Tuesday, October 8, 2013

square peg, round hole


Gigie asked how my dad was doing.  I rolled my eyes -- not nice, I know.
She said she always liked him very much, and that he was too smart for this world.  I'm not sure if that's the case but he certainly has been challenged to find his way through life on this planet.
Luckily, he played sports.  He was a very athletic person.  His all-boys prep school valued sports, Latin, math ... future doctors and lawyers.  Luckily he was good at sports?
He had a mind for art,
and absolutely no outlet for it.
His whole life has been a struggle.
He was a medic in the Vietnam War.  He would have killed himself before ever killing another person, I know it.
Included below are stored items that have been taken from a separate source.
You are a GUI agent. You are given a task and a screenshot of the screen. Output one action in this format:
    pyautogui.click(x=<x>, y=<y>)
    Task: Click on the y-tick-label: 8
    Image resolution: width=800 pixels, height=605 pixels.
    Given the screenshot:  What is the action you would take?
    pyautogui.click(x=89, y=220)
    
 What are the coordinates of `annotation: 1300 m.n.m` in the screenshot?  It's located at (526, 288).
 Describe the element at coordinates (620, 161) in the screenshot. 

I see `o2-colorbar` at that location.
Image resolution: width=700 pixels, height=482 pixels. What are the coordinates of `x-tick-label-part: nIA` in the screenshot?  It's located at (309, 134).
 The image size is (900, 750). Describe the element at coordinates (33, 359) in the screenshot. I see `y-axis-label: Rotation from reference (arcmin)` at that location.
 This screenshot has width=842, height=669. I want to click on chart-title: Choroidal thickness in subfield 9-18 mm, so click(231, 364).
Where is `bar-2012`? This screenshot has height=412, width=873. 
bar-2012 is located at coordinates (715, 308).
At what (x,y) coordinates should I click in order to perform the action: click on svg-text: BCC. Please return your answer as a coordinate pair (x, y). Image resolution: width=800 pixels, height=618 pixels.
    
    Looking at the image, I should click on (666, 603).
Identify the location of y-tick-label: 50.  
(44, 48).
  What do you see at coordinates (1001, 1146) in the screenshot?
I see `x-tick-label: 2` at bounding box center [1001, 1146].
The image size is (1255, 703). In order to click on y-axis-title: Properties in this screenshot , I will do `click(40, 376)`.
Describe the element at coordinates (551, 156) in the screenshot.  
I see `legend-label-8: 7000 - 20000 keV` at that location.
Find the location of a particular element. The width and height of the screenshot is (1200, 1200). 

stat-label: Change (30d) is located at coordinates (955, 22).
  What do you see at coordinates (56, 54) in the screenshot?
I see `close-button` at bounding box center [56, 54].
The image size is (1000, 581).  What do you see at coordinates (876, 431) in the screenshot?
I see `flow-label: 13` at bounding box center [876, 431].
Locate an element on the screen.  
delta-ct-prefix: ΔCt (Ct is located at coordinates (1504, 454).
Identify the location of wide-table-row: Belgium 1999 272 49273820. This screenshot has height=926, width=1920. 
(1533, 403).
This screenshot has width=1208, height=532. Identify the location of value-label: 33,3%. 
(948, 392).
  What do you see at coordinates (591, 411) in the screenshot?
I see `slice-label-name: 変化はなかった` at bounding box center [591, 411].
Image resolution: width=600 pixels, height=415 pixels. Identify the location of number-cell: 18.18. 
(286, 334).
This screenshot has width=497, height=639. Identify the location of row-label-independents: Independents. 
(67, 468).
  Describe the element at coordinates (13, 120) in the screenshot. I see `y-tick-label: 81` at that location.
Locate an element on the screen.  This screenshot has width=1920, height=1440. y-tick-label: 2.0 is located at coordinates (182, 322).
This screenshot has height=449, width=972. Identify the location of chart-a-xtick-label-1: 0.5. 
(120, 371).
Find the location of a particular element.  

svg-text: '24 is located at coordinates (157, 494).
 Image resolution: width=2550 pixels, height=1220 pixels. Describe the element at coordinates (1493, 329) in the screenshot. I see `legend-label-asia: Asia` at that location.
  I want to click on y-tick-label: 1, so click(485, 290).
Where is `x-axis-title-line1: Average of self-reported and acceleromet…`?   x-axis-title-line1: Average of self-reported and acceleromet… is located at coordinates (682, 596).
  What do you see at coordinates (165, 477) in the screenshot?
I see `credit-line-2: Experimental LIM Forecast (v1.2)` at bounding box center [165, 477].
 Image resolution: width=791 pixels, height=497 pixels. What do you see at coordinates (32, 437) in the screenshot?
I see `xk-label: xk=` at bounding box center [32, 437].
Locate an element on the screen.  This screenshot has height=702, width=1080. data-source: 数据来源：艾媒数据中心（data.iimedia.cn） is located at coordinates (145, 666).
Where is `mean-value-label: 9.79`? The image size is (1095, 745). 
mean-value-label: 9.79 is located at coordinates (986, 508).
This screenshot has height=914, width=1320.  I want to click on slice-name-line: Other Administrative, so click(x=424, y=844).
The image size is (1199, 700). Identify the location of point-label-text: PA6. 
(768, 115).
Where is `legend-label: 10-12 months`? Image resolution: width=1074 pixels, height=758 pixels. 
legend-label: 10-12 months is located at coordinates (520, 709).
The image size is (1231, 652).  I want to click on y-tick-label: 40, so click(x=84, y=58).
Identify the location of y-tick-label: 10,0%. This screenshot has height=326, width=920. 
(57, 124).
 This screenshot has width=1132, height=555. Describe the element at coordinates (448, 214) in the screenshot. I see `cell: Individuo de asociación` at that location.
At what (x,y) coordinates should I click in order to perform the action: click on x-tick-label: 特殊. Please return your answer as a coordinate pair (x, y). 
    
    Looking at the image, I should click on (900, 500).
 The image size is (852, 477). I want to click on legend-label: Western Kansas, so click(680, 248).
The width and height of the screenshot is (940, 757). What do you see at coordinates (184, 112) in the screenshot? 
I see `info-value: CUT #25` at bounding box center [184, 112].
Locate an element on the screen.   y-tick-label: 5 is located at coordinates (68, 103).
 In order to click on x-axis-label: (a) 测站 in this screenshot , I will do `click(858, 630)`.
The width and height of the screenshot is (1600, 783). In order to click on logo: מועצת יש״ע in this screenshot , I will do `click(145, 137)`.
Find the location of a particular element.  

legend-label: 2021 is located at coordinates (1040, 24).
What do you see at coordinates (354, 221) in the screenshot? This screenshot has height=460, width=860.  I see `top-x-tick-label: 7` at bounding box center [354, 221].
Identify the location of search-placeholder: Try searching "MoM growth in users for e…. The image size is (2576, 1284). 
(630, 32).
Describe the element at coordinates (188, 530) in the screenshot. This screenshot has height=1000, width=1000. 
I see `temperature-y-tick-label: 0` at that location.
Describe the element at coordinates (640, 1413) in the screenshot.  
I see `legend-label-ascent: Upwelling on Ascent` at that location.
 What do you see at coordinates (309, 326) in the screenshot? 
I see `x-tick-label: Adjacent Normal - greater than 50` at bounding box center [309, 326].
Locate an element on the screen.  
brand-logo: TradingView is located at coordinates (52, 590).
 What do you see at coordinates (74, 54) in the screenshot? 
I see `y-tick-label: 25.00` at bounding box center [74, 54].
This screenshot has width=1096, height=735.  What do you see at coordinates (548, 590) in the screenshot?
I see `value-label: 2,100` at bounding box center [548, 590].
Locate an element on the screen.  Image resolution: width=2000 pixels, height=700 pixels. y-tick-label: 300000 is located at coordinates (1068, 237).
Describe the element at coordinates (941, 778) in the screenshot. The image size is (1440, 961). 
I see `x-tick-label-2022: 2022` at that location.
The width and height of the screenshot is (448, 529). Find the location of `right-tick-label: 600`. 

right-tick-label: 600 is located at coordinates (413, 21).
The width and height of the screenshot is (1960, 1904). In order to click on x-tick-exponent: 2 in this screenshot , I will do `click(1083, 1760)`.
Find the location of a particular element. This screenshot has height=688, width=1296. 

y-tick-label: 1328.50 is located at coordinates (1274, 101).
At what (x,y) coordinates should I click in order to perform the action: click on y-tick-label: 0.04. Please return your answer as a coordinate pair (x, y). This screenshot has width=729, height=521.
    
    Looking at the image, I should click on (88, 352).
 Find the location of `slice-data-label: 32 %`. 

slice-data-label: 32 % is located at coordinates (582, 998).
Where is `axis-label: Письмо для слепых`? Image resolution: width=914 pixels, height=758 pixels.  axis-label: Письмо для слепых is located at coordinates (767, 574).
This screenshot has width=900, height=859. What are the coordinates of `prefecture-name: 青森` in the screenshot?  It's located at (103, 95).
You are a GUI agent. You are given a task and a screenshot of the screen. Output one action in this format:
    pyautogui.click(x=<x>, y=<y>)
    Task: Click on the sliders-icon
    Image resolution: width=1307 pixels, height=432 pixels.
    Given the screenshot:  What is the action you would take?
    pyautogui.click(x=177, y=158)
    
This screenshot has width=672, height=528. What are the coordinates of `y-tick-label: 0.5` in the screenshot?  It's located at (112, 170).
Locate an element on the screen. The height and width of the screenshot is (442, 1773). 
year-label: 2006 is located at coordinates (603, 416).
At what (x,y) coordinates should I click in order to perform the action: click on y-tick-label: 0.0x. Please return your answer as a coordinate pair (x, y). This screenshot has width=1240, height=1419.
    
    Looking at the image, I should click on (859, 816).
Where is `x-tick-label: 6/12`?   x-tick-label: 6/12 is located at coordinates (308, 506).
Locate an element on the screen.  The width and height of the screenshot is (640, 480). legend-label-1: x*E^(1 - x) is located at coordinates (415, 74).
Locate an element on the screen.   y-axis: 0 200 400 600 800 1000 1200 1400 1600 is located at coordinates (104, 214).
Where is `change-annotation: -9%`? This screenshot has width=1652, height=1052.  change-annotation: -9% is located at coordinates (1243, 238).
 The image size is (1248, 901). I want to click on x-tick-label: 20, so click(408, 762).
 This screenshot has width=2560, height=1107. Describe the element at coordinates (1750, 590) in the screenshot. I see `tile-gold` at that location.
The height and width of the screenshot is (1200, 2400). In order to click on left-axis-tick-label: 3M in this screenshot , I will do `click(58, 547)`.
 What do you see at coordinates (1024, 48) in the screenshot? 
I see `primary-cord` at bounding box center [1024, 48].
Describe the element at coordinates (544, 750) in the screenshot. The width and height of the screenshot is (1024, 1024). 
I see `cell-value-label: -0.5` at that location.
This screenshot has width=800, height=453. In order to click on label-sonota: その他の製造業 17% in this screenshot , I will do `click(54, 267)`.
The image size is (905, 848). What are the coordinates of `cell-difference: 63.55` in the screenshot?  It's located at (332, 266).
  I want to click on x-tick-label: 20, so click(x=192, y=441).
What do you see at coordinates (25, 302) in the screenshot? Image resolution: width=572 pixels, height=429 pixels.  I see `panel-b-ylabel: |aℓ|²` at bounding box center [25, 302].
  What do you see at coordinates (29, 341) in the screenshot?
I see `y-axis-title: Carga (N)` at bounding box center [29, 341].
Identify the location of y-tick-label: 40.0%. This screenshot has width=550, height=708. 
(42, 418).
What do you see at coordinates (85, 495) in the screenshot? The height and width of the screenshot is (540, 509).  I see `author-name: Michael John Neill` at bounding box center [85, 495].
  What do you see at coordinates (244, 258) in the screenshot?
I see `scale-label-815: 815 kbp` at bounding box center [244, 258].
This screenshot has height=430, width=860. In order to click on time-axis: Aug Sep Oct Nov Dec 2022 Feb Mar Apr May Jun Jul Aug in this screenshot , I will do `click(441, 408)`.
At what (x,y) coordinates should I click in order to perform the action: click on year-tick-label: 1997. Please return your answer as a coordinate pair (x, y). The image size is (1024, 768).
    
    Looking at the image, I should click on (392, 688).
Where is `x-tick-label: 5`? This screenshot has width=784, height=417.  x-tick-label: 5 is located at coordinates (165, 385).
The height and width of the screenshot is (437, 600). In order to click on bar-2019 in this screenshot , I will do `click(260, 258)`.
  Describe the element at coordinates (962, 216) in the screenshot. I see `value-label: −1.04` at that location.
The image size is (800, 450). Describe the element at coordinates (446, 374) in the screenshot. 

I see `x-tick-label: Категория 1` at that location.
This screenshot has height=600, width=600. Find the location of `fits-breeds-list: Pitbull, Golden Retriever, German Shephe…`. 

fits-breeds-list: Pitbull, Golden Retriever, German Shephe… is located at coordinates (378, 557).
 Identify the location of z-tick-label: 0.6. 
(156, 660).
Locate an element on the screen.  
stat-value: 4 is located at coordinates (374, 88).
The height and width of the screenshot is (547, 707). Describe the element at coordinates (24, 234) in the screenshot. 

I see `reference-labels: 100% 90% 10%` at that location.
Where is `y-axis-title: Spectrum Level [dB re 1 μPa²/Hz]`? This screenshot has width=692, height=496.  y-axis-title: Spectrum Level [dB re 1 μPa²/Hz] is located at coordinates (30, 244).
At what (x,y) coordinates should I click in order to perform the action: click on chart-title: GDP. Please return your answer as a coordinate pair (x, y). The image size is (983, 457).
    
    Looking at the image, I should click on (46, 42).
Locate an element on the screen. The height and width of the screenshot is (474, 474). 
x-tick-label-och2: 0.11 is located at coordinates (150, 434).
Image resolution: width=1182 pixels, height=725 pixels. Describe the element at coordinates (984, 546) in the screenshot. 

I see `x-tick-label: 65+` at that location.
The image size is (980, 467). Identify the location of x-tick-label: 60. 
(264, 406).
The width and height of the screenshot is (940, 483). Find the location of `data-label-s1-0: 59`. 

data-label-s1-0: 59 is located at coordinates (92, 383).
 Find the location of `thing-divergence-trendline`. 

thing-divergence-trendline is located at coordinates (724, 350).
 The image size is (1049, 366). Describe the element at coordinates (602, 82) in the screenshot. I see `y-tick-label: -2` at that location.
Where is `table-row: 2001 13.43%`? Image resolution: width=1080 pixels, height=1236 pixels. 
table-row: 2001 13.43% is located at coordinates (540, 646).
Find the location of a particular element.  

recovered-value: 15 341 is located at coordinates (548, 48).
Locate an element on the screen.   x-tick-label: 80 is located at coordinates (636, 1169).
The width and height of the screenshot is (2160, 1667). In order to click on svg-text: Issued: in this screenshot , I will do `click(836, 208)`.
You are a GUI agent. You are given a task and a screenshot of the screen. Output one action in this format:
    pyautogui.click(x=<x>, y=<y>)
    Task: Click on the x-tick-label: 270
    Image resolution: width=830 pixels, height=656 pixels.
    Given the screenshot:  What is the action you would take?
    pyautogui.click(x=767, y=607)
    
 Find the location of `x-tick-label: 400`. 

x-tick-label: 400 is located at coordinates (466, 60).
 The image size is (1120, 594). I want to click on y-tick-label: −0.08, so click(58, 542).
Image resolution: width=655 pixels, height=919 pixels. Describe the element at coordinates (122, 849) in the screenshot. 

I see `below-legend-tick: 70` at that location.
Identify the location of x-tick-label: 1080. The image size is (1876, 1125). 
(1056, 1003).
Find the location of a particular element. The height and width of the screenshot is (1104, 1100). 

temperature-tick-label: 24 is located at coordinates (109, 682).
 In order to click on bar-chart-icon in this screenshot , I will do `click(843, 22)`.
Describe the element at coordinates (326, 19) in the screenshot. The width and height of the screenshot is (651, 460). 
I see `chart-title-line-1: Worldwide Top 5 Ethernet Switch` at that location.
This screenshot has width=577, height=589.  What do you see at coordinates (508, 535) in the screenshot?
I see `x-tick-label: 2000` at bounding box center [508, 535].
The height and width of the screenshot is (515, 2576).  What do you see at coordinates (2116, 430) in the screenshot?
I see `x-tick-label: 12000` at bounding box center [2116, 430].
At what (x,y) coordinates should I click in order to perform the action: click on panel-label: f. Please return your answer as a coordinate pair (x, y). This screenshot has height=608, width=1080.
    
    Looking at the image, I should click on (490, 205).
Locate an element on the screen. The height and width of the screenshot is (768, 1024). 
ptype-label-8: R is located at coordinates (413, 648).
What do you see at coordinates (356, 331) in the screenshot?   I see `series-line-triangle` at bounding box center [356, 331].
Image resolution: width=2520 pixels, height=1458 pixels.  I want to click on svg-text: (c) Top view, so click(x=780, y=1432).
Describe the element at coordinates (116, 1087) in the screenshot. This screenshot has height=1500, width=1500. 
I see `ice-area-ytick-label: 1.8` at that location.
I took Fiona's iPhone away from her except for 1/2 hour a day. 
Someone said something to me last night about being thankful that his kids play sports, because they don't have time to get caught up in the devices.
Hmm?  (Picture a cartoon of an ostrich with its head in the sand here.)

I hear a lot about sports being the key to success ... in school and in life.
I'm happy for those team-sport people but, really?  What about those goofy Improv Club kids?  Or the ones obsessively studying Japanese cartoons and learning how to draw instead of dribble a soccer ball?  Team sports do more than provide exercise and an opportunity to learn good sportsmanship (or rage-sportsmanship as I've sometimes witnessed),  they give kids a chance to learn how to work with a group -- to be a team player.  It's an important skill.  However, not everyone is interested or able when it comes to sports.  It feels like an elitist club sometimes.
I feel very protective of the future SNL writers, filmmakers, graffiti artists, poets and rappers.


I made a game called Moksha.  This is a tiny piece of it pictured below.  You start with 1,000 seeds and as you go around the board various things in life happen, like you might become the pope, or you might dream that you shot Abraham Lincoln ... or you might step on a spider or you might live by yourself in the woods for a year.  Depending on what you do in life (the game, I mean), you add or subtract seeds.  When all the seeds are gone, you are liberated.  There's more to it but that is the gist.



I made a haiku board on a piece of sheet metal.  It's kind of buried under some dangling yarn and game cards from Moksha, but the haiku board is fun.  I'm excited to put it up.
I think my dad would have done well at the school where Fiona is right now.
Maybe it would have been enough to play sand lot baseball.
I feel like I'm getting a chance to wrap up a lot of family loose ends with the way Fiona and I live.
No one is going to bully us into conforming to a standard that works for a certain, very privileged group of people.